Took my girl fishing today at berlin under the 224 bridge. Thanks to the little a-holes who was throwing rocks into the water! Hate rude people.

Sent from my DROID X2 using Ohub Campfire mobile app


----------



## cfioritto (Mar 25, 2012)

Seems that rude people are everywhere. I went fishing a few days ago and twice people let their dogs swim right by me. One of them kept throwing a stick for the dog to retrieve. I almost hate to go out anymore. I was at the gas station also and a guy pretended like there wasn't a line five deep. He walked right up to the front like he owned the place. I guess we need to come to the realisation that a lot of people suck in this world.


----------



## bountyhunter (Apr 28, 2004)

yep it all started when they took paddling out of the schools. rude kids grow up to be rude adults.


----------



## mepps_fisher (May 6, 2009)

Same thing happened to me at moggy. Pulled up to my favorite spot. Caught a 3lb lm and as soon as I put her back in the water here comes 5 kids out of the woods skipping rocks trying to hit my boat?!?! Gotta love it.

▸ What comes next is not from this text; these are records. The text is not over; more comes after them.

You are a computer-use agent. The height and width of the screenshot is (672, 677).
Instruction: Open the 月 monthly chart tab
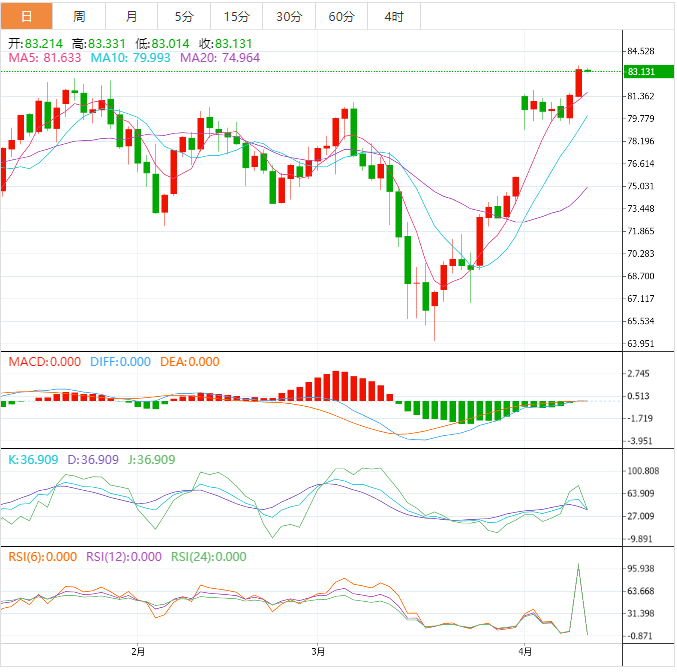pos(132,16)
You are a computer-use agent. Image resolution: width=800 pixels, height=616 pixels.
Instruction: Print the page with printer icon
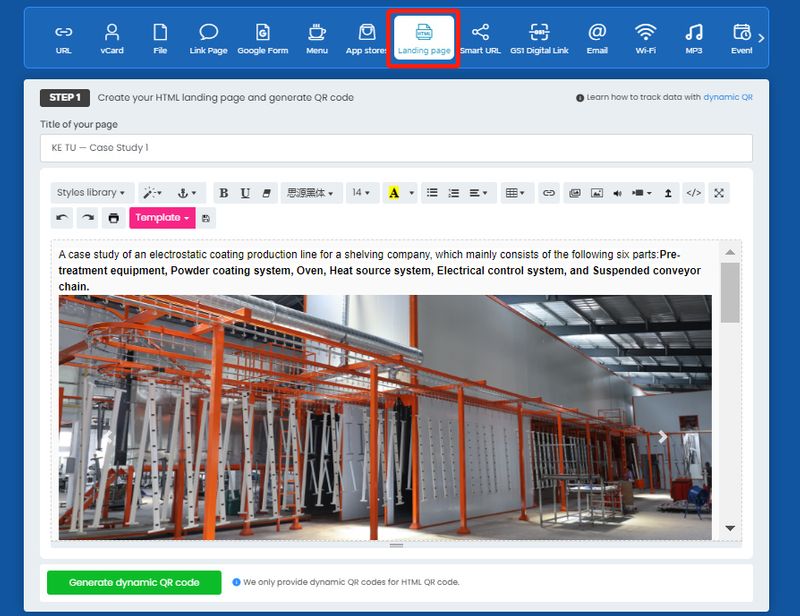pyautogui.click(x=113, y=218)
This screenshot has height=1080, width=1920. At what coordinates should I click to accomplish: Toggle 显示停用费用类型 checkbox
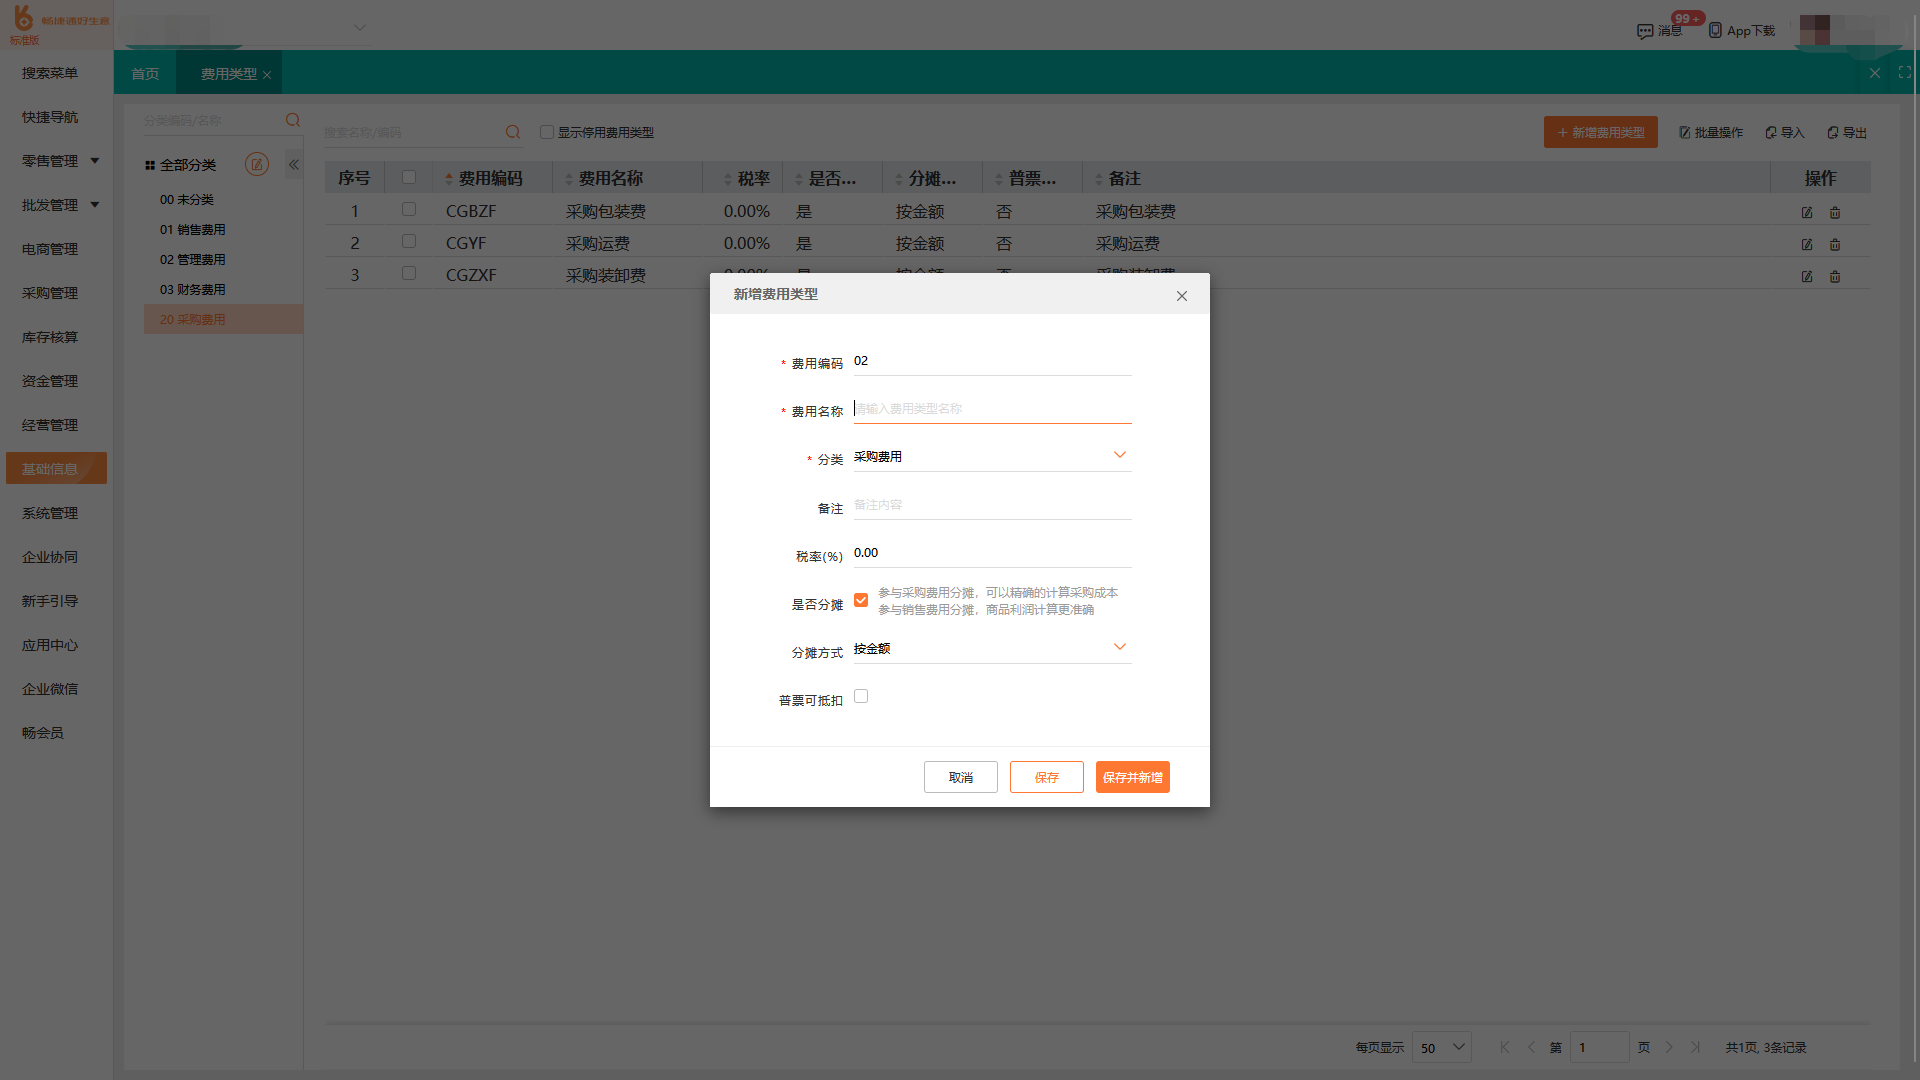[x=546, y=132]
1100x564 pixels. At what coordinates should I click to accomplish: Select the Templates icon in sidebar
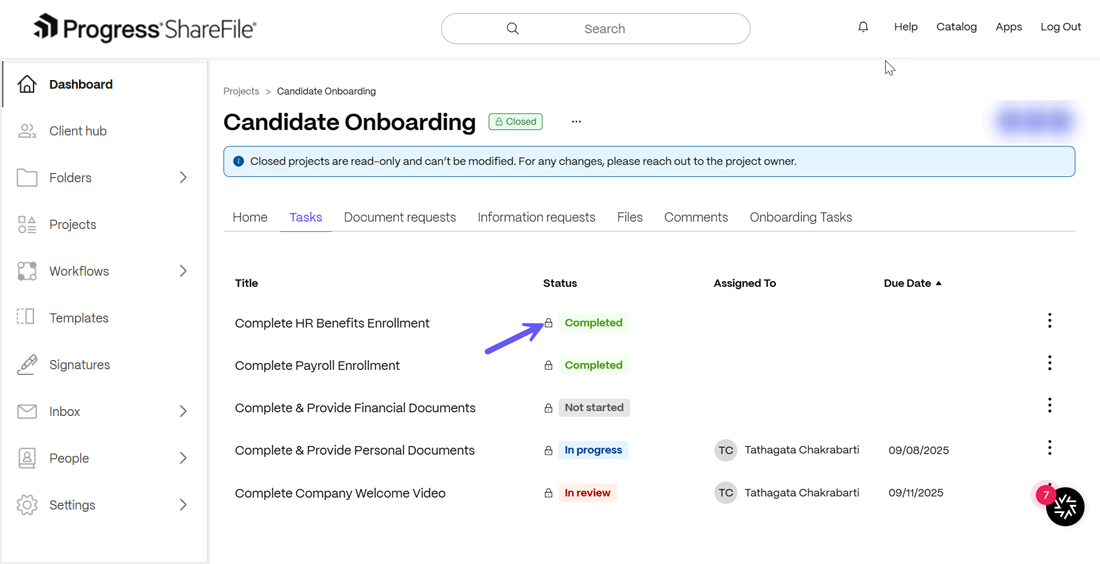pyautogui.click(x=26, y=317)
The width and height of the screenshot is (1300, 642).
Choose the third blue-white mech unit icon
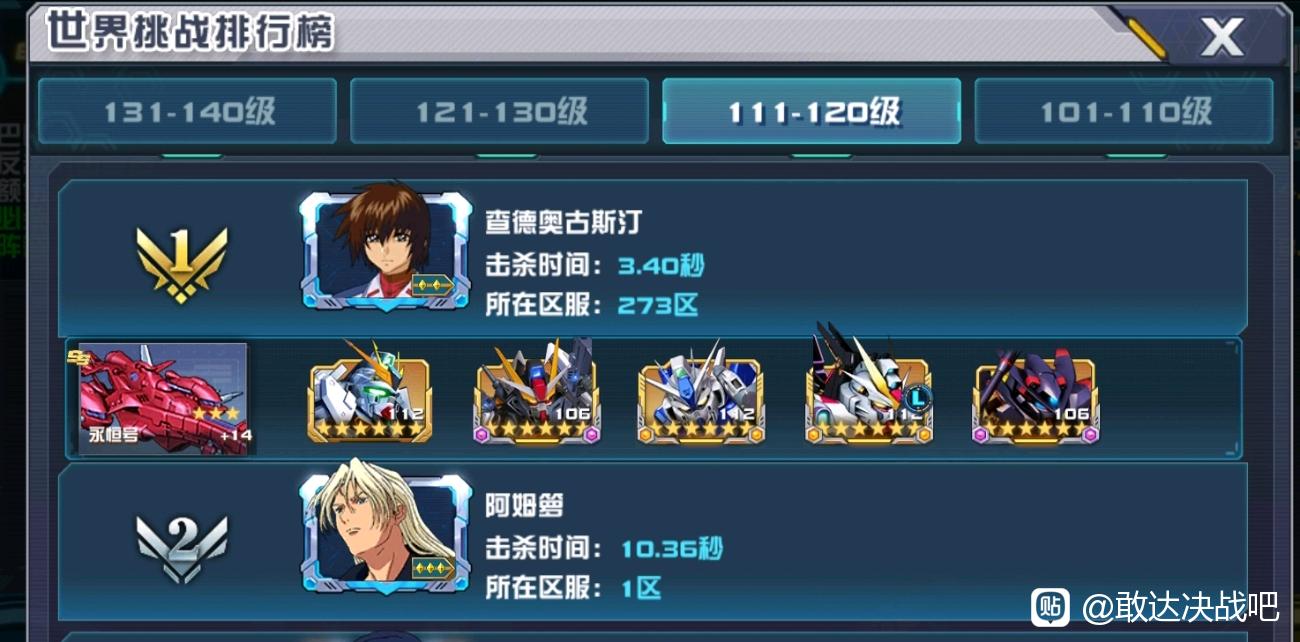pyautogui.click(x=701, y=397)
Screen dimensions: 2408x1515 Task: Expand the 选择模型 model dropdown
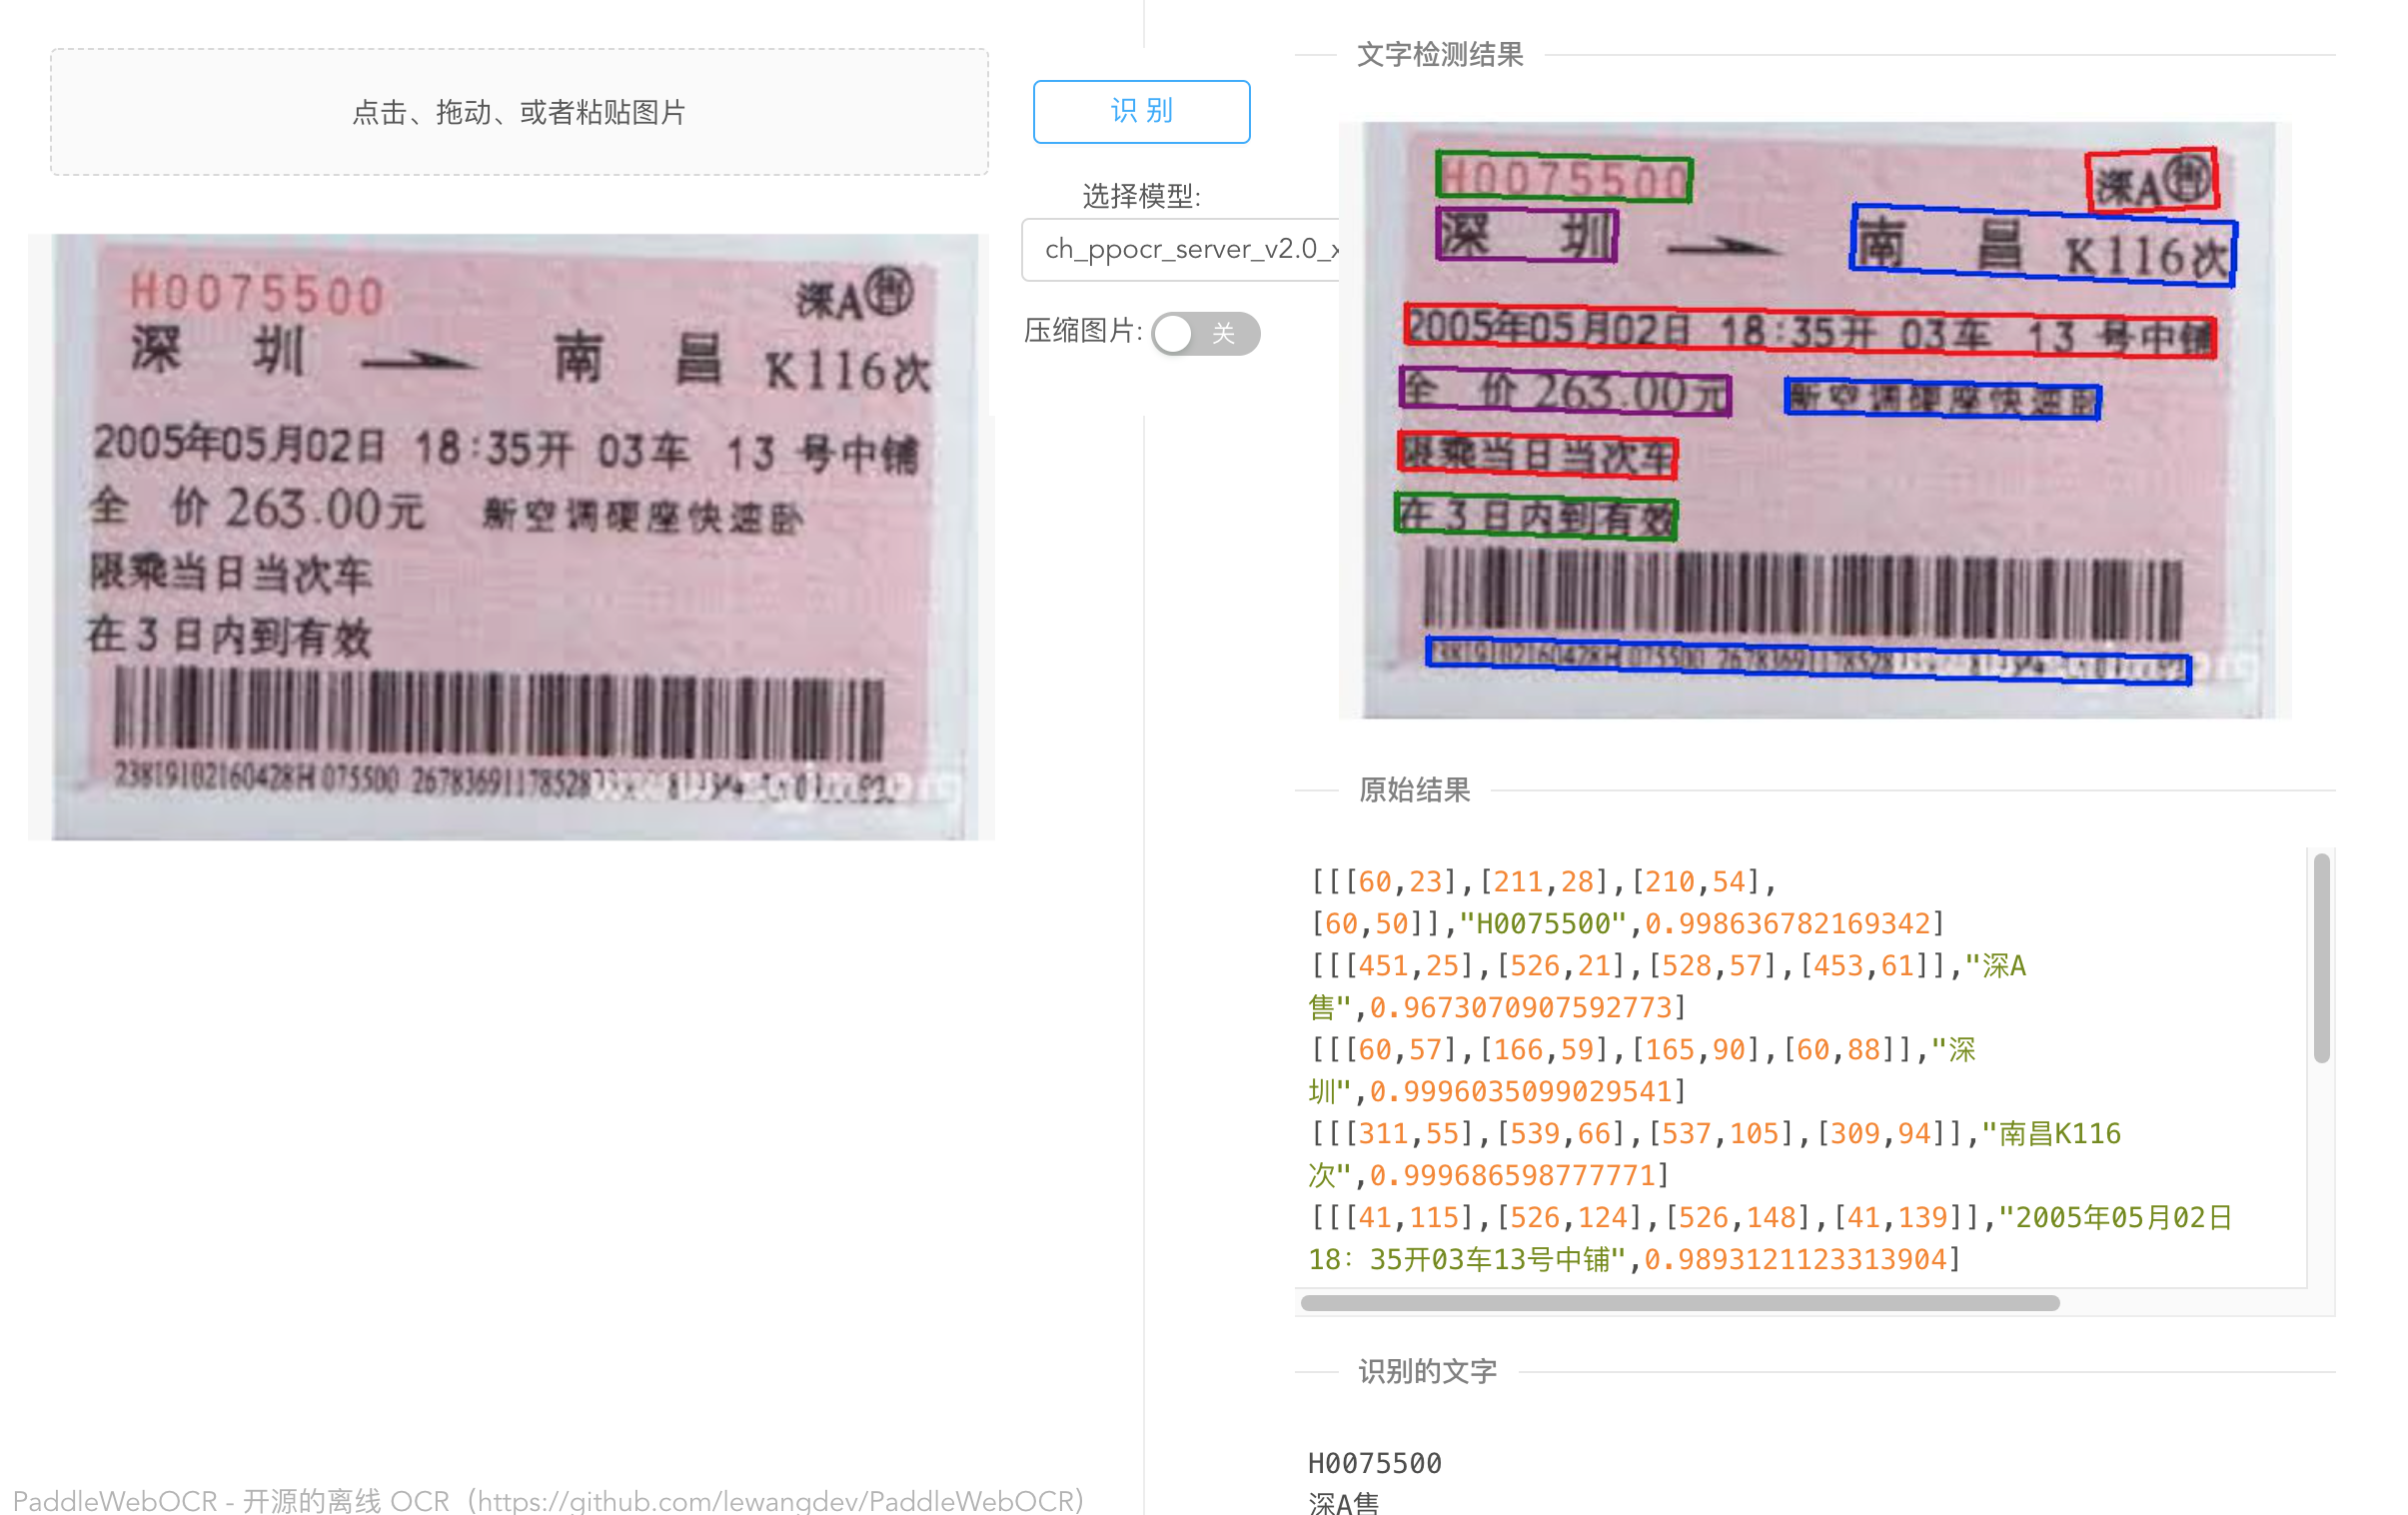click(x=1180, y=249)
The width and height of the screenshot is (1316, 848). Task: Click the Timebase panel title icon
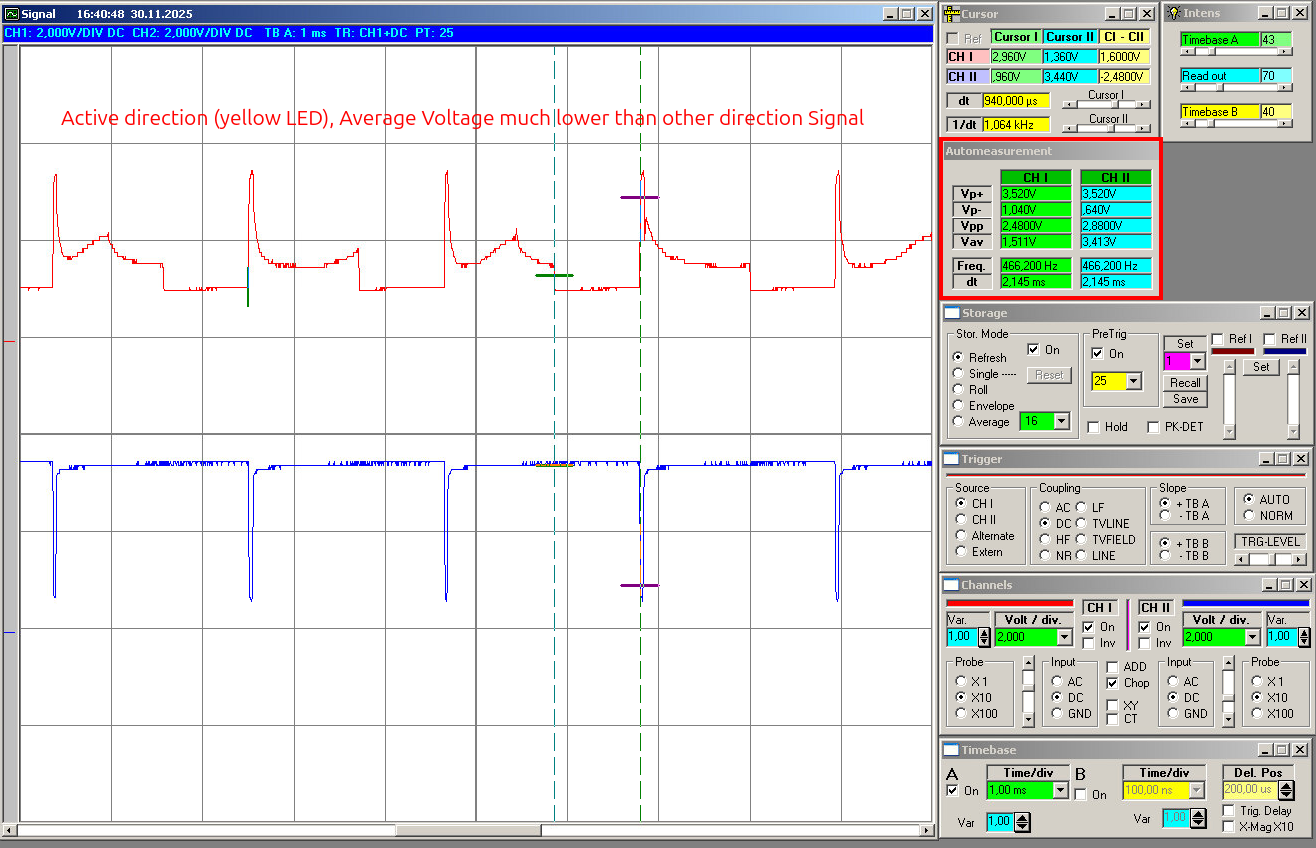point(951,750)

Posted using Outdoor Hub Campfire


----------



## linesnapper (Apr 23, 2012)

As long as we're all griping, earlier this summer I witnessed some kid repeatedly throwing a casting net off of the dock by the 43 boat launch at Mogadore with about 10 other people fishing off the dock and nobody said a word to him or his dad that was there. I usually fish the trails at Mogadore, but that kid would've been in the water with the net if I were throwing a line off the dock. I doubt anybody did any good that day with all of the commotion those nets cause when they hit the water. I couldn't believe it.


Posted using Outdoor Hub Campfire


----------



## firelands (Oct 5, 2006)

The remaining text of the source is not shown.